╔══
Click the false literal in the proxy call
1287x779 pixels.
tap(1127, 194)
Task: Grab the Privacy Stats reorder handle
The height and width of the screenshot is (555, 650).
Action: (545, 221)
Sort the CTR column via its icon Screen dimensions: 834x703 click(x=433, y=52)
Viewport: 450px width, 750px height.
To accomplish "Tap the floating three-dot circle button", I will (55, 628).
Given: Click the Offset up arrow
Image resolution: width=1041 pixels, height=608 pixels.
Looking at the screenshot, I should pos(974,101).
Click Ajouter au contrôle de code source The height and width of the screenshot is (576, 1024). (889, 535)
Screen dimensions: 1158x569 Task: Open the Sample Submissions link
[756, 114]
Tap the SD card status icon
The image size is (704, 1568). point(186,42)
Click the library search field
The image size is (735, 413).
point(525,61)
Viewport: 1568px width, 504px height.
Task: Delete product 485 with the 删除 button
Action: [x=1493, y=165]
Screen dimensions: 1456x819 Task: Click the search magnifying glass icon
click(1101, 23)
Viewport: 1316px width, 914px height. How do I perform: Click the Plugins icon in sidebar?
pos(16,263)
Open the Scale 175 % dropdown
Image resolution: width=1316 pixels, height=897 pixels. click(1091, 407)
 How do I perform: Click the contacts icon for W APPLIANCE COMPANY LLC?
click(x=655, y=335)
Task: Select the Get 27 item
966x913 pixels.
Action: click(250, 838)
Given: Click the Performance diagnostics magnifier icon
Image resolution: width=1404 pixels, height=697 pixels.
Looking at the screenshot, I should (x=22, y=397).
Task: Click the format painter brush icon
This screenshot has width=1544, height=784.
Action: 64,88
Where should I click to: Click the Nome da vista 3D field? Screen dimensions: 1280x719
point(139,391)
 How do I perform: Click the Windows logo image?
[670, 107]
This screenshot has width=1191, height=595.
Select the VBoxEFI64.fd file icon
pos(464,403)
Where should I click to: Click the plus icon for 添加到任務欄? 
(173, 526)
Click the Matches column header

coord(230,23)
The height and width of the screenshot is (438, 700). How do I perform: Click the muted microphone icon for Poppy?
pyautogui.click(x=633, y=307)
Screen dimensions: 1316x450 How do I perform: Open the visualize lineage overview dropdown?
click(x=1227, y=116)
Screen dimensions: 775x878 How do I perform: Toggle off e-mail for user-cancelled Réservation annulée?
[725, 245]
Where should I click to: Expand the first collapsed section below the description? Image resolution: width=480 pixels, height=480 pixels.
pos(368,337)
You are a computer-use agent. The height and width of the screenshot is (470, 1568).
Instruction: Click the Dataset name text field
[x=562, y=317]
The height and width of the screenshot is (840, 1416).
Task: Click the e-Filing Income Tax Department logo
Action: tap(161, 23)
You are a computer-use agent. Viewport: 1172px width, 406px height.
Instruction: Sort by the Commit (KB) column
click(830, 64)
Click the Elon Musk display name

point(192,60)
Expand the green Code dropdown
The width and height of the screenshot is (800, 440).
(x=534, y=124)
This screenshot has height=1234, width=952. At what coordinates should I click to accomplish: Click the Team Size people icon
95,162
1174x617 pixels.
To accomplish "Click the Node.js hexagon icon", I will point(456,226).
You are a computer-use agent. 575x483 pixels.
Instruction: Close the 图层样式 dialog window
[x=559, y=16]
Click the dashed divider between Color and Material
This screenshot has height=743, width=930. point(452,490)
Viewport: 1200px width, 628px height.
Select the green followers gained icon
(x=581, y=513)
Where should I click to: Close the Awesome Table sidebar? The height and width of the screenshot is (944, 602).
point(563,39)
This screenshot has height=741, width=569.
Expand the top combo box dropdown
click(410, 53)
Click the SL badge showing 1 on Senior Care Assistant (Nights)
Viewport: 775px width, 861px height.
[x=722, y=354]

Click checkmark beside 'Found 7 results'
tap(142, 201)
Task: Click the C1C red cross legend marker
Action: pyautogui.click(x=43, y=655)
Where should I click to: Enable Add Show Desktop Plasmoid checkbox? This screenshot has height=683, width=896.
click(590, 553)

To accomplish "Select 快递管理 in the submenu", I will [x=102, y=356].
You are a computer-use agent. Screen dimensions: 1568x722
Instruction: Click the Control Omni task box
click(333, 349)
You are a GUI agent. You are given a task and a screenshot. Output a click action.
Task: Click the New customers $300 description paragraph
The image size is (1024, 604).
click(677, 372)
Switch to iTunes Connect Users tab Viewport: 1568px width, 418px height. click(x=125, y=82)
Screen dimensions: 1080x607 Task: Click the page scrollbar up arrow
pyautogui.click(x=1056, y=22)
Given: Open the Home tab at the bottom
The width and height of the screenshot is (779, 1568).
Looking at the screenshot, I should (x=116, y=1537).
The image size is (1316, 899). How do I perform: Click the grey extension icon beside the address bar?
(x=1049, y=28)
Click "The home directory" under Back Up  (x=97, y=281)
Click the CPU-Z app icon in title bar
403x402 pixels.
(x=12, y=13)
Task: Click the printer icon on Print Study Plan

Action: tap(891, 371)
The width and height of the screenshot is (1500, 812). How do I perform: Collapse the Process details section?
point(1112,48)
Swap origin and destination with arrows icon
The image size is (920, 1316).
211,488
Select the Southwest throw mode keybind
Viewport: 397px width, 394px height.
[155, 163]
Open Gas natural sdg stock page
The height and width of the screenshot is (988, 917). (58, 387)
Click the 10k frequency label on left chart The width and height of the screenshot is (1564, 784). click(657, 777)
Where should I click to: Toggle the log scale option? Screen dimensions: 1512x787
╚══
Problem details —
I'd like the lines above from the one with "You are a computer-use agent. The" up to and including the one with "You are a computer-use agent. Screen" copied exactly, with no other lines.

Response for this exercise —
You are a computer-use agent. The height and width of the screenshot is (470, 1568).
Instruction: Click the Dataset name text field
[x=562, y=317]
The height and width of the screenshot is (840, 1416).
Task: Click the e-Filing Income Tax Department logo
Action: tap(161, 23)
You are a computer-use agent. Viewport: 1172px width, 406px height.
Instruction: Sort by the Commit (KB) column
click(830, 64)
Click the Elon Musk display name

point(192,60)
Expand the green Code dropdown
The width and height of the screenshot is (800, 440).
(x=534, y=124)
This screenshot has height=1234, width=952. At what coordinates should I click to accomplish: Click the Team Size people icon
95,162
1174x617 pixels.
To accomplish "Click the Node.js hexagon icon", I will point(456,226).
You are a computer-use agent. 575x483 pixels.
Instruction: Close the 图层样式 dialog window
[x=559, y=16]
Click the dashed divider between Color and Material
This screenshot has height=743, width=930. point(452,490)
Viewport: 1200px width, 628px height.
Select the green followers gained icon
(x=581, y=513)
Where should I click to: Close the Awesome Table sidebar? The height and width of the screenshot is (944, 602).
point(563,39)
This screenshot has height=741, width=569.
Expand the top combo box dropdown
click(410, 53)
Click the SL badge showing 1 on Senior Care Assistant (Nights)
Viewport: 775px width, 861px height.
[x=722, y=354]

Click checkmark beside 'Found 7 results'
tap(142, 201)
Task: Click the C1C red cross legend marker
Action: pyautogui.click(x=43, y=655)
Where should I click to: Enable Add Show Desktop Plasmoid checkbox? This screenshot has height=683, width=896.
click(590, 553)

To accomplish "Select 快递管理 in the submenu", I will [x=102, y=356].
You are a computer-use agent. Screen dimensions: 1568x722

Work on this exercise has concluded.